Moynihan makes passing reference to the utter incoherence of his comparison:

The politicization of Zero Dark Thirty is understandable; it deals with a controversial policy furiously debated during the Bush presidency, after all. But a work of art needn’t be expressly political for the critic to bemoan its political failings.
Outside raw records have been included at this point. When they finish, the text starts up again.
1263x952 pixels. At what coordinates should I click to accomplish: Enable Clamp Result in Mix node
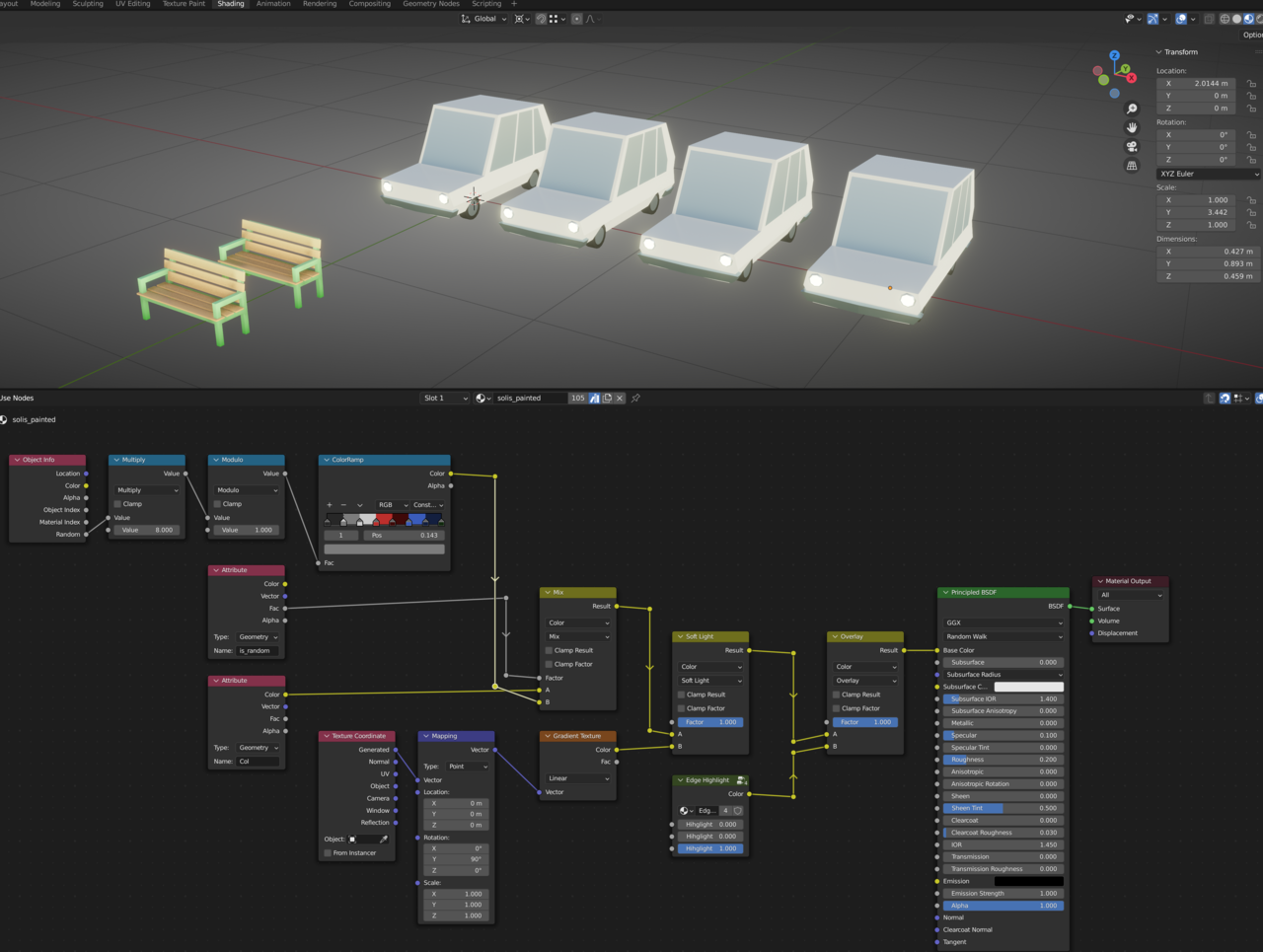pos(550,651)
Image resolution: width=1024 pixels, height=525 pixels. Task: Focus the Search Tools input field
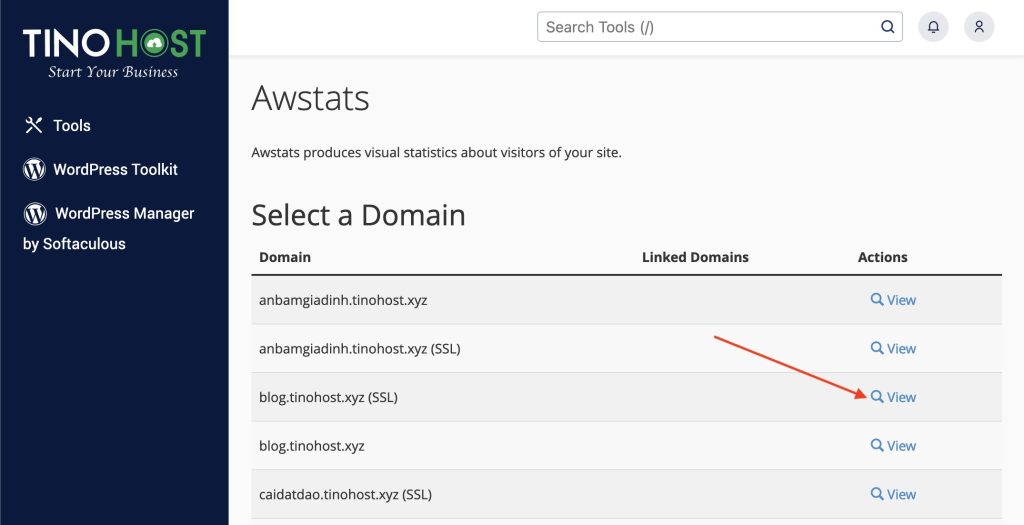click(709, 27)
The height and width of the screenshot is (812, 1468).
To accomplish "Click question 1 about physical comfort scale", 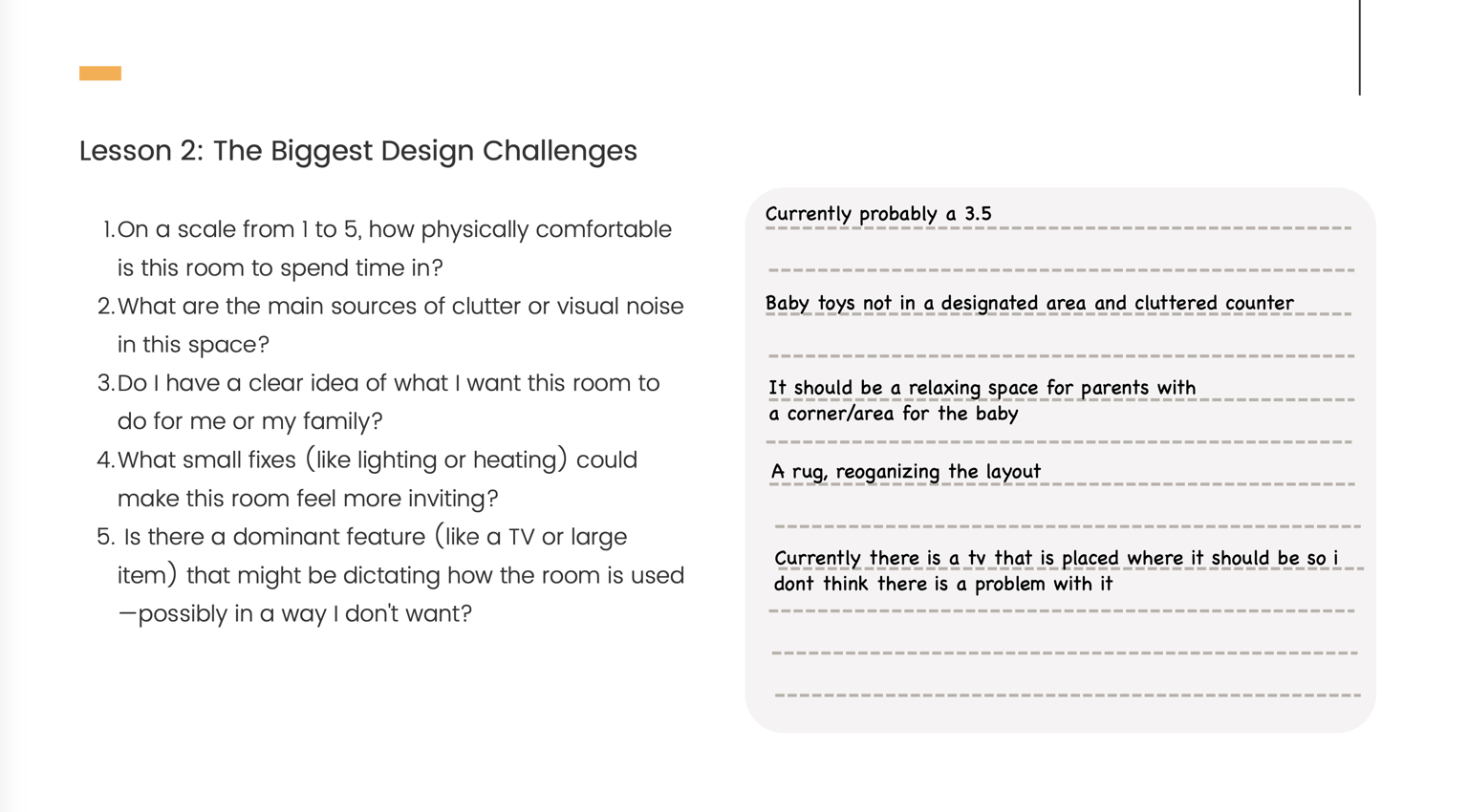I will click(387, 248).
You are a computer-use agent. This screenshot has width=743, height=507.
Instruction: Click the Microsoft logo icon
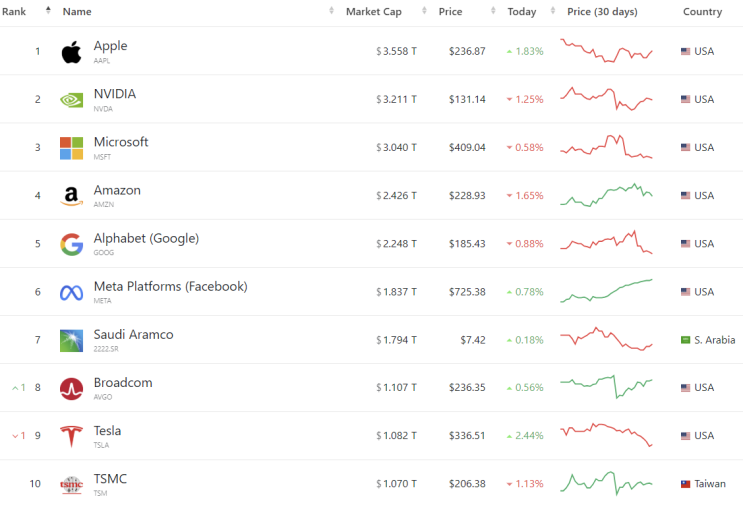71,148
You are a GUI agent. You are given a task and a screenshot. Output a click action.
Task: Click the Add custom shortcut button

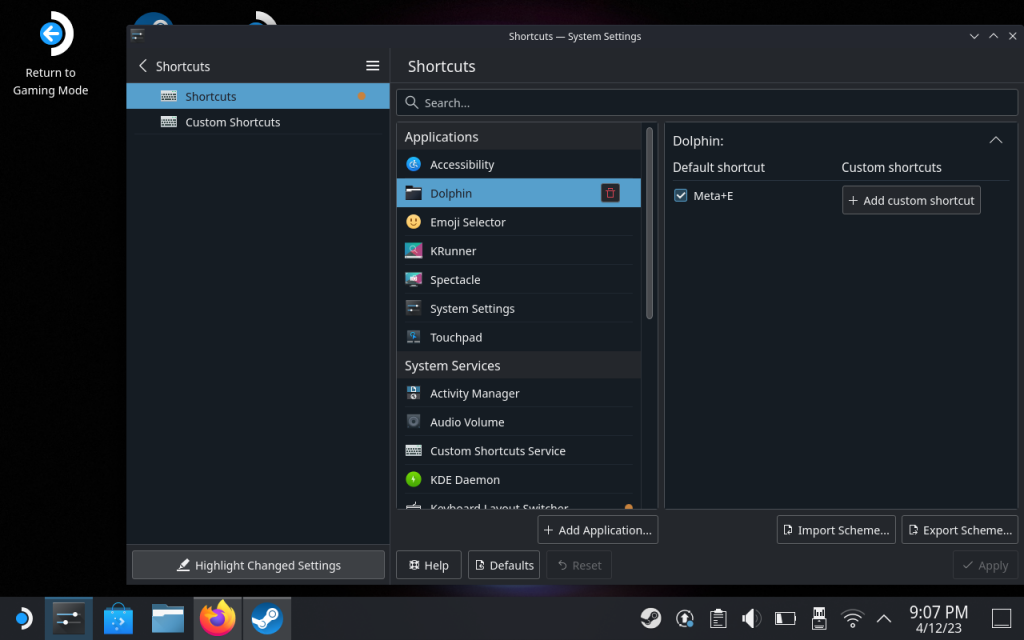tap(911, 200)
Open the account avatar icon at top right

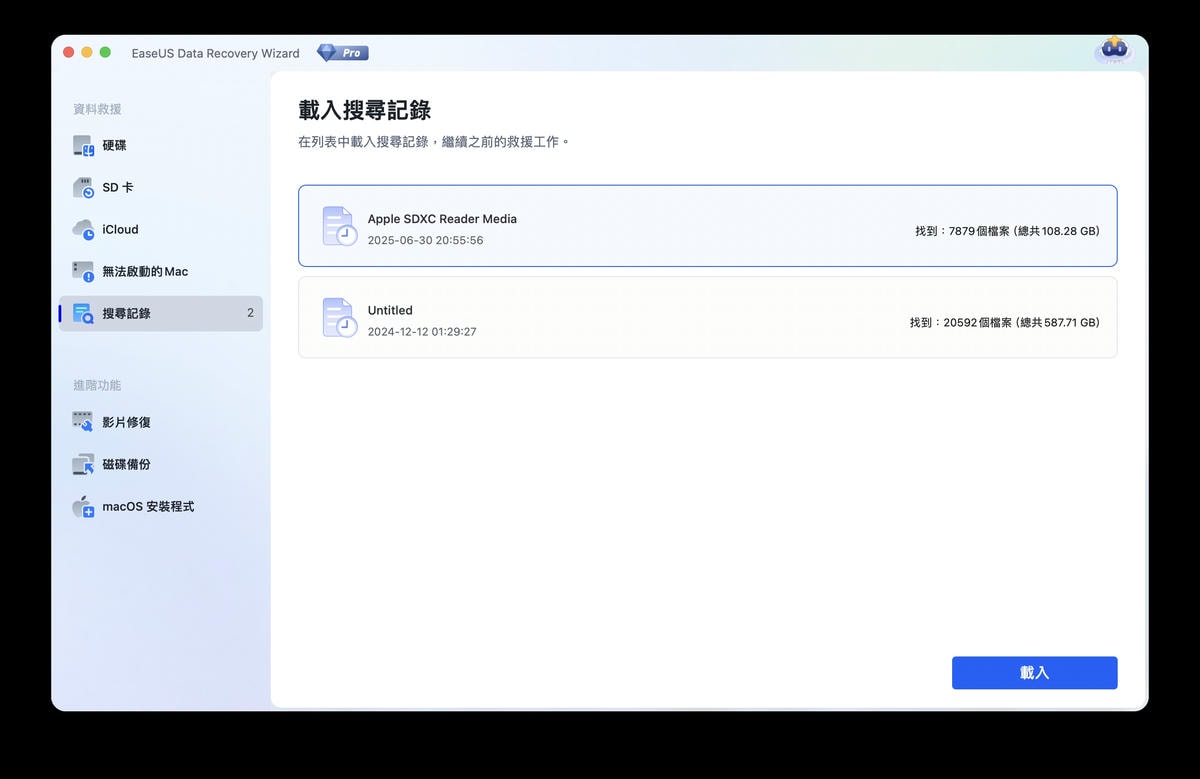(x=1113, y=49)
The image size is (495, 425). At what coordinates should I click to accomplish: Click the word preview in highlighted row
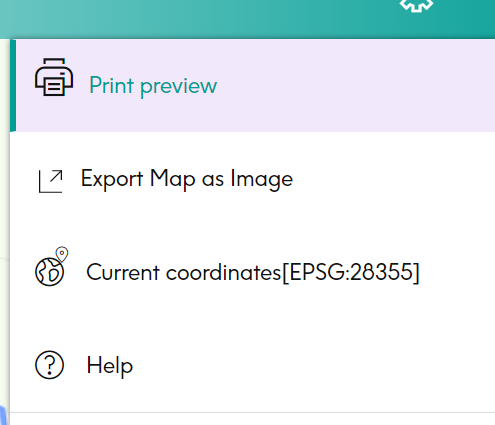click(179, 86)
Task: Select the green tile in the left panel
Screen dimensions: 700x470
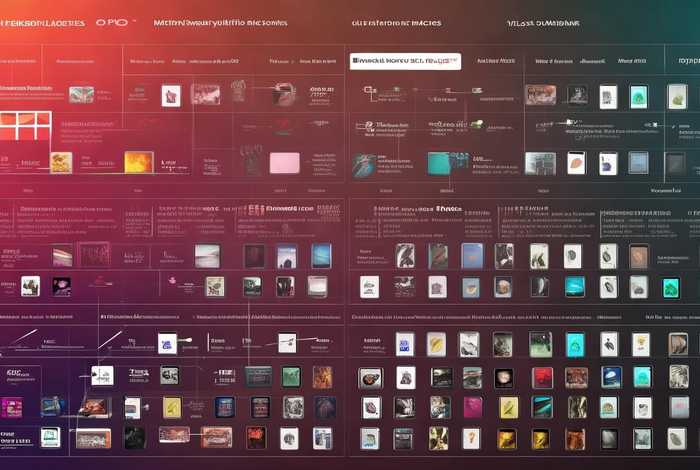Action: pos(290,377)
What does it mean to not be “expressly political?” Is it not precisely into these subjectively-defined political vacuums that some of the most sinister ideologies calmly began their gestation? To get the inevitable Nazi reference out of the way, it’s not as if Hitler’s campaign against the Jews began at Auschwitz. Many unthinkable crimes spawned from the seeds of a seemingly benign origin. But if we are to take Moynihan at his word — and, I presume, to accept his necessarily arbitrary line separating “expressly political” works of art from all the rest — how will we then guard against the gradual incursion of bad ideas into our culture?

The short answer is: we can’t. But if the vitriol surrounding Bigelow’s movie is “understandable,” why bring it up at all as an example of the politicization of pop culture? Why, especially, bring it up as a supporting argument for the overemphasis on racism in our movies and TV shows? And, lastly, why compare the critiques of this film to those radically different ones of Girls?

Moynihan’s contempt for both brands of the pop culture commentariat is palpable: “And on it goes, with countless writers, most not long out of college, on the hunt for smelly little heterodoxies, demanding that art be deployed in the service of the people.” But it is his own nonchalance that allows previous political taboos to enter the mainstream. It’s too late to stop politicizing everything. But it’s even worse to sit out the debate.